When Sarah talked about competition, her perspective stood out. Many founders fear being copied. She finds it validating. If a major company is studying what a one-year-old startup is building, she sees it as proof of momentum. Proof of value. Proof that she is solving a problem worth solving.

This is the mindset she carries. Abundance, not scarcity. Execution, not fear. Transparency, not secrecy.

Her wins reflect that same energy.

  • Winning the pitch competition at Blackbaud’s conference.

  • Being added to the Kitsis Advisor Tech map within a year of launching.

  • Finding investors who see the potential of real-time visibility in philanthropy.

These wins were not accidents. They were outcomes of clarity, speed, and a willingness to build in public.

What Daffodil Means for Donors and Everyday Givers

Sarah made a strong case for why individual donors should care about their own giving strategy. Most people give at the end of the year, sometimes reactively. Many do not realize that donor advised funds can help with tax planning, liquidity events, or long-term charitable goals.

Daffodil helps donors consolidate their giving and decide where their dollars can have the most impact. It also helps business owners develop corporate philanthropy strategies that align with their values.

The platform turns charitable giving into a structured, visible part of financial planning rather than something left to instinct or pressure at year end.

The Ten Year Vision and the Future of Giving

Sarah imagines a future where transparency is attached to every single charitable transaction in the United States. She imagines Daffodil expanding globally. She imagines a world where donor trust is rebuilt not with promises, but with data and stories that arrive in real time.

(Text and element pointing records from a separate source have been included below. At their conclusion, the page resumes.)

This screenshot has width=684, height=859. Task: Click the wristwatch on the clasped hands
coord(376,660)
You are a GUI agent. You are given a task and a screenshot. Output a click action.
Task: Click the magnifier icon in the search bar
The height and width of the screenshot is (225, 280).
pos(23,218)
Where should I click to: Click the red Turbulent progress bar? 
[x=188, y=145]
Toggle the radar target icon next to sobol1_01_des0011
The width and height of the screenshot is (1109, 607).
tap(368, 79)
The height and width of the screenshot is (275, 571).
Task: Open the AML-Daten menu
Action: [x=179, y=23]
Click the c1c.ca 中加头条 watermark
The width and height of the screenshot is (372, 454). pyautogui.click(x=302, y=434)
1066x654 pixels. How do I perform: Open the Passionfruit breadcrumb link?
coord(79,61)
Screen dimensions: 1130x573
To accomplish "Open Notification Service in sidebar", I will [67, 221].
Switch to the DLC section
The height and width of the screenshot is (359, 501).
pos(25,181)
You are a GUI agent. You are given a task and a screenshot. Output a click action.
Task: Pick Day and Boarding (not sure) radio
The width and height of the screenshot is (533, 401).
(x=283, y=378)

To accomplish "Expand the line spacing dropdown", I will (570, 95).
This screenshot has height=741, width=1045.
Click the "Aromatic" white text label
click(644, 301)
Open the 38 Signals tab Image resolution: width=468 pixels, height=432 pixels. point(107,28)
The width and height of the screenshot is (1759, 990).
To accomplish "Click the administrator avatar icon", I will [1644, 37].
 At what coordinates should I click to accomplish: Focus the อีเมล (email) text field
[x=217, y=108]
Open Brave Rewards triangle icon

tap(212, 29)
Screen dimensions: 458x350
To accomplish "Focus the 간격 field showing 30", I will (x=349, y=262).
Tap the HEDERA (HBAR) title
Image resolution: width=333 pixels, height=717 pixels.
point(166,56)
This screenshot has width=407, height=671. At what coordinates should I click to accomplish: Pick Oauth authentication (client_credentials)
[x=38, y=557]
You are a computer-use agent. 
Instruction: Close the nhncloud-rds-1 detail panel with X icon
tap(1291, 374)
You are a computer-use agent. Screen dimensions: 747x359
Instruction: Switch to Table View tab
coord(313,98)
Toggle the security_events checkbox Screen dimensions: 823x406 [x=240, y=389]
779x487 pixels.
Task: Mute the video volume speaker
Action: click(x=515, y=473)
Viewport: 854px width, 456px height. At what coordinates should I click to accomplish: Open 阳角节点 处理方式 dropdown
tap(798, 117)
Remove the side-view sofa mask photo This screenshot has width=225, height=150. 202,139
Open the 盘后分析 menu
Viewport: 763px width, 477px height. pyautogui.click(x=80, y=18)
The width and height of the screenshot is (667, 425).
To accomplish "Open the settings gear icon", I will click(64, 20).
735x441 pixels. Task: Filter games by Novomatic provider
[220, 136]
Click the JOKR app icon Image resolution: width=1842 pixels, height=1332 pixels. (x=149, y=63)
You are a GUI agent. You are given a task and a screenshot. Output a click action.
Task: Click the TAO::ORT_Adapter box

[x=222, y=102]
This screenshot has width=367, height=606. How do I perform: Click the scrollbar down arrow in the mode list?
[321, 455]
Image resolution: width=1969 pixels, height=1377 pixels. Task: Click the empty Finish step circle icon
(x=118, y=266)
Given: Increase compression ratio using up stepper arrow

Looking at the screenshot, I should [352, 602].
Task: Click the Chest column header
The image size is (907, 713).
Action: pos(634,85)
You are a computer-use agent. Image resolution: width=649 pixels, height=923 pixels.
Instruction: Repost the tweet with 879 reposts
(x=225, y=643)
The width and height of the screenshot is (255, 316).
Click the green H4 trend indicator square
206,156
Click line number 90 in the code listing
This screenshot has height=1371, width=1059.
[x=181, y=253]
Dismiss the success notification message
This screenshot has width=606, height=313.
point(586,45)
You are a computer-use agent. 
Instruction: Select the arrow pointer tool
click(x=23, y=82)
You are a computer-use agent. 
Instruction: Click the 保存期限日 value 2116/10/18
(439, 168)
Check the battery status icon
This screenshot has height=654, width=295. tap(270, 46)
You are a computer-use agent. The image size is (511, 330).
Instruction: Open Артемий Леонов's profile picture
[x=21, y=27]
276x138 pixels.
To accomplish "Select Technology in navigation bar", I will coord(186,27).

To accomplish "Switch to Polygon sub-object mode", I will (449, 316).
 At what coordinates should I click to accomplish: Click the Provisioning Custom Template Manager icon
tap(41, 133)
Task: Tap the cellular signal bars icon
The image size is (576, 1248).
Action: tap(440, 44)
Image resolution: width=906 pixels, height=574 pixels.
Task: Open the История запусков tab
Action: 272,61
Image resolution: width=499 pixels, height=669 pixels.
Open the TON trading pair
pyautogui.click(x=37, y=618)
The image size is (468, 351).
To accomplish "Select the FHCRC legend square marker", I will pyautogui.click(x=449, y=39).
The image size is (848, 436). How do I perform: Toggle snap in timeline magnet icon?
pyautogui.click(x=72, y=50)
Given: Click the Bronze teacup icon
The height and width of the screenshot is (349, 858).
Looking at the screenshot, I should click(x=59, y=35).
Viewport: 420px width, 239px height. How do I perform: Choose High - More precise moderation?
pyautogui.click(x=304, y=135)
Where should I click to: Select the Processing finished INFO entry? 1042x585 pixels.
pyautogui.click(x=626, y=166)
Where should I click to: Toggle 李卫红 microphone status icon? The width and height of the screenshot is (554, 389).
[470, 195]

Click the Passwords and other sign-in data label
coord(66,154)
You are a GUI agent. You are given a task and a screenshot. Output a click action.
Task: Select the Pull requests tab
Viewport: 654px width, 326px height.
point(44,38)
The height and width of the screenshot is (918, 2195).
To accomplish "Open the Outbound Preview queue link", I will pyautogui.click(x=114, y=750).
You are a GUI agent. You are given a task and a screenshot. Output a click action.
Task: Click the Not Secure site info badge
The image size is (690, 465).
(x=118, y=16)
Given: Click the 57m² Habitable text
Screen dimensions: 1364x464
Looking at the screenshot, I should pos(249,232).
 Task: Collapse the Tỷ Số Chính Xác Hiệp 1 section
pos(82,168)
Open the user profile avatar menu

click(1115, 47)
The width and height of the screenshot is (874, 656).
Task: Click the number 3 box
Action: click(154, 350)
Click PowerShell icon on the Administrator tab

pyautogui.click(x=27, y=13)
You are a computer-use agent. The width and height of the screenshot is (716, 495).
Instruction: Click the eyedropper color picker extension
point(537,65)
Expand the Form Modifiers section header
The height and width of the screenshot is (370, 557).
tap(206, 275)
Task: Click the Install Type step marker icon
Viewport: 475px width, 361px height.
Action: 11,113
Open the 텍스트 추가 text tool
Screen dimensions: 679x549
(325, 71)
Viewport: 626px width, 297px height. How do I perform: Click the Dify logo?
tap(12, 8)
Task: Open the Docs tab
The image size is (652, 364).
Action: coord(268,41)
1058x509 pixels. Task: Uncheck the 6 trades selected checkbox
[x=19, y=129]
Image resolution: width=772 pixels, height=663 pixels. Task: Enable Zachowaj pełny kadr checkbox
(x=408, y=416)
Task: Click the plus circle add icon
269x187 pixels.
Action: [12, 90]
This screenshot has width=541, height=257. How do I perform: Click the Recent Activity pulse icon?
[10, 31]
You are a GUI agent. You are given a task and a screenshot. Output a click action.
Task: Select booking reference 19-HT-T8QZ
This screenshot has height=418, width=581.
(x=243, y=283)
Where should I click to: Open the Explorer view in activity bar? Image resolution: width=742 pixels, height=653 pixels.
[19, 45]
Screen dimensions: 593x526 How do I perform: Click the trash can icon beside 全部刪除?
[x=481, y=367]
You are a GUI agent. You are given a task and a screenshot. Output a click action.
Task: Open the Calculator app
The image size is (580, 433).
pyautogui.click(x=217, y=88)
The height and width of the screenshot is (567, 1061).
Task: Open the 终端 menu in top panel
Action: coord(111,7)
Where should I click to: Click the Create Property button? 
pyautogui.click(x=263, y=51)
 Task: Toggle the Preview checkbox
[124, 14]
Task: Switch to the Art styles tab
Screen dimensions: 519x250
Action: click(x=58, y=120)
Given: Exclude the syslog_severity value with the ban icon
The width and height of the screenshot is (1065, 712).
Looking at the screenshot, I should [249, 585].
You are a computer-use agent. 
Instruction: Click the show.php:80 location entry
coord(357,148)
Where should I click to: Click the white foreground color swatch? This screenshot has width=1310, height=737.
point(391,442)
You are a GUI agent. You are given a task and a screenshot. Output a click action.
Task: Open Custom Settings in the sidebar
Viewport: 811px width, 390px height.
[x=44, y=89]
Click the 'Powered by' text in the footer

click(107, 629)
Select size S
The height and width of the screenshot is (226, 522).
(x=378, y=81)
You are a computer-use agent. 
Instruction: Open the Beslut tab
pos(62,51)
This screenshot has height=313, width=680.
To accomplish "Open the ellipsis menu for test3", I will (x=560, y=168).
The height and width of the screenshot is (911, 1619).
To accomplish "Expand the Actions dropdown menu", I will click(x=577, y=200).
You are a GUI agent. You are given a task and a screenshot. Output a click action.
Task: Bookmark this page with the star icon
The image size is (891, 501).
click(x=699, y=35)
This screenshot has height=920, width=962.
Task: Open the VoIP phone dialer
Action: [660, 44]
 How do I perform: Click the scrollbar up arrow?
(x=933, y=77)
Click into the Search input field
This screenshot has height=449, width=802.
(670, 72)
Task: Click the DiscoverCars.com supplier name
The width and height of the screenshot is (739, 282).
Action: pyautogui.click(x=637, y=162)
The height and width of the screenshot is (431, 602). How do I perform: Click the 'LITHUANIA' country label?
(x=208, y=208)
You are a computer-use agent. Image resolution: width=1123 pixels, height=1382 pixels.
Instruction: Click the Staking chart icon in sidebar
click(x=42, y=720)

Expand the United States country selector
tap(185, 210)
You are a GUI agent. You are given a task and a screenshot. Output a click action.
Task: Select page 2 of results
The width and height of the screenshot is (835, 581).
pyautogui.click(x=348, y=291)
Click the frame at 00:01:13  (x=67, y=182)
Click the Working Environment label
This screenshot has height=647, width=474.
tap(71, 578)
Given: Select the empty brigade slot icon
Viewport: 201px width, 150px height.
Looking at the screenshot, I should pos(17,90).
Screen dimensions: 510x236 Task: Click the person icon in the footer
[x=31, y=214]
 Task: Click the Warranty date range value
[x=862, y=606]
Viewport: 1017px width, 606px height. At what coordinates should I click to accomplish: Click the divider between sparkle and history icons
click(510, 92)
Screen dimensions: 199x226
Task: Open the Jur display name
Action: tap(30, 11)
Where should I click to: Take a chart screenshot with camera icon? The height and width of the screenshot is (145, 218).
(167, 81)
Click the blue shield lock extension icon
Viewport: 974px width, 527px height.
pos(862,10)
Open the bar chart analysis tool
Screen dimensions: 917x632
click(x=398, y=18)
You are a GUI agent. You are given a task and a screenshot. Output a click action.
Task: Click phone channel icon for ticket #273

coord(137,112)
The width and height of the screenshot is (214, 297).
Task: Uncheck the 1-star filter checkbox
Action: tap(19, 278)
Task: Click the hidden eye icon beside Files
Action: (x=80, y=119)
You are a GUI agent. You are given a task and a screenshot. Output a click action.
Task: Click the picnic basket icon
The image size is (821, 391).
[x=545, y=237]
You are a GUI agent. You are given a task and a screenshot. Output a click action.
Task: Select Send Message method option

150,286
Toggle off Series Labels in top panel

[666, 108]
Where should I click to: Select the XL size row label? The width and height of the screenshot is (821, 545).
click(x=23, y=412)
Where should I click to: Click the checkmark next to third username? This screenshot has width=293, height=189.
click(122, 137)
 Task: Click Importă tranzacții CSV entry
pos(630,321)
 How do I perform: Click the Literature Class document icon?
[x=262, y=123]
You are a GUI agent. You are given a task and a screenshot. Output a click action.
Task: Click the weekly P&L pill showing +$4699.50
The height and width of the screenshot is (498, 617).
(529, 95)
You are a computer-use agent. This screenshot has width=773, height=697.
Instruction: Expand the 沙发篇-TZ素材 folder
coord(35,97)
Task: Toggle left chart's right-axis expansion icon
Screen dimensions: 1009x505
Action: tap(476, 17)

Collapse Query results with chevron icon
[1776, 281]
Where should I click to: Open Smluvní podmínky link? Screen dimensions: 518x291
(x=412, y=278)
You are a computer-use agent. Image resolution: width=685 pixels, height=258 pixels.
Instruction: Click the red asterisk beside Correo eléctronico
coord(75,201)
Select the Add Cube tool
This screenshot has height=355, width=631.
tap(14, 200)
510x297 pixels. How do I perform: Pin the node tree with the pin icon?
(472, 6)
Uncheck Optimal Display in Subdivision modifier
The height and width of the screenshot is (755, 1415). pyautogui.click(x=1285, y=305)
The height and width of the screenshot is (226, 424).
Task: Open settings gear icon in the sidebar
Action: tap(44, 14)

To get there she needs partners. Family offices. Foundations. Institutions that want to transform legacy processes and invest in systems that meet donors and nonprofits where they are.

It is a bold vision, but it is rooted in the reality she has lived. Philanthropy can evolve. It can modernize. And Daffodil is positioned to lead that shift.

The Lesson She Carried With Her: Almost Everything Is Fixable

At the end of our conversation, Sarah shared the lesson that grounded her entire career. Almost everything is fixable. You can make mistakes. You can take the wrong job. You can try something new and fail. But very few professional decisions are permanent.

The story she shared was from fifteen years ago when she sent a mail merge email containing personal information to the wrong list. It felt catastrophic at the time. She owned it. She apologized. She learned. And she moved forward.

This story was small. But it was real. It was human. And it illustrated something every founder eventually learns. You do not need perfection. You need accountability and the courage to keep going.

Why Sarah Belongs in the Badass Women in Business Community

Sarah represents exactly what we celebrate.
- A woman who sees a broken system and chooses to rebuild it.
- A leader who moves between industries with curiosity and conviction.
- A founder who understands that transparency is power.
- A woman who believes that success is not a straight line and that mistakes are part of the process.

She is proof that innovation does not always start with technology. It starts with noticing what no one else is willing to question and then deciding you are the person who will solve it.